Scientists have discovered that a native Kenyan fig tree, Ficus wakefieldii, can convert atmospheric carbon dioxide into stone, permanently sequestering the greenhouse gas for thousands of years.

Unlike conventional trees that store carbon temporarily, this species converts CO2 into calcium carbonate, a durable mineral. This process, called the "oxalate-carbonate pathway," creates inorganic carbon storage that remains stable in the soil for centuries.

Researchers examined three fig species in Samburu County, Kenya, using high-resolution synchrotron imaging. They found calcium carbonate crystals forming around the tree bases and within the wood. Microorganisms break down calcium oxalate crystals, converting them into calcium carbonate.

Ficus wakefieldii showed the most efficient stone-making capabilities. The resulting calcium carbonate becomes permanently embedded in the soil, creating a geological carbon sink. This offers benefits: improved soil, habitat for microorganisms, and permanent carbon storage.

The tree's drought tolerance makes it suitable for various environments in sub-Saharan Africa. A single mature tree could sequester hundreds of kilograms of CO2 as permanent stone. This discovery could significantly enhance climate impact of reforestation and agroforestry projects.

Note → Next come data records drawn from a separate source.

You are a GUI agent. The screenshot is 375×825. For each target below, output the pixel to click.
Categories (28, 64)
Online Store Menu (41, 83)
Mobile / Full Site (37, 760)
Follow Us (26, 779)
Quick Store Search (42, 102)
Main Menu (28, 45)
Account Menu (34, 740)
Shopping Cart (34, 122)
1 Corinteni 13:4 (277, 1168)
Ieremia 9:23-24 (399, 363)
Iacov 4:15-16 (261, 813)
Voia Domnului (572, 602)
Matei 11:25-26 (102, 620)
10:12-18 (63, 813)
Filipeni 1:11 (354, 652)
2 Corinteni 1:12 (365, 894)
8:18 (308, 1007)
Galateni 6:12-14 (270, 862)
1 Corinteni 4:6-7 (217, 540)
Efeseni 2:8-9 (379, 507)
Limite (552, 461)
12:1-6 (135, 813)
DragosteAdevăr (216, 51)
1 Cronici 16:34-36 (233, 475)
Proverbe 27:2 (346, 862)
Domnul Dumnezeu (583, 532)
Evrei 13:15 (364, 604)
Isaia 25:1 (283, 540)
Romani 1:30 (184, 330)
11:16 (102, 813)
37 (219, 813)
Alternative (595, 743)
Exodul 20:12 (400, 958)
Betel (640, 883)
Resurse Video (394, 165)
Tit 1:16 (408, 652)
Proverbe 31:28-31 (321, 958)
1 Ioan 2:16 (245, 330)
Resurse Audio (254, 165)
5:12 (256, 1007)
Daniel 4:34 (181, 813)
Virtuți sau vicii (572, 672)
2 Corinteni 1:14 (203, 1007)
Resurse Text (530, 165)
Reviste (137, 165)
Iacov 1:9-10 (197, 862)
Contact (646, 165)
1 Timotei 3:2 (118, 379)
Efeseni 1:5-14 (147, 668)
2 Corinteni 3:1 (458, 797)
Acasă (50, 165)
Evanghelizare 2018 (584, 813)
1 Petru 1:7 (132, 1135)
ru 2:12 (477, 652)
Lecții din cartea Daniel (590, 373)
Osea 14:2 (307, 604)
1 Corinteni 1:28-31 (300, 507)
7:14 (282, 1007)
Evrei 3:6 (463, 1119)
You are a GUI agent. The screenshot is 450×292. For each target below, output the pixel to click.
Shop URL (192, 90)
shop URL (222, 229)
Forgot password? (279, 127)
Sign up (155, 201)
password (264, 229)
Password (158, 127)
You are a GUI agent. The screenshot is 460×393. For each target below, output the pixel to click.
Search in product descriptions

Current carbon offset programs assume temporary carbon storage. The oxalate-carbonate pathway offers genuinely permanent carbon removal. If widely adopted, this could remove millions of tonnes of CO2 permanently, complementing emissions reduction efforts.

Further research will identify other species with similar capabilities and explore ways to enhance the oxalate-carbonate pathway. This discovery offers a powerful dual-purpose climate solution: food security and nature-based carbon removal.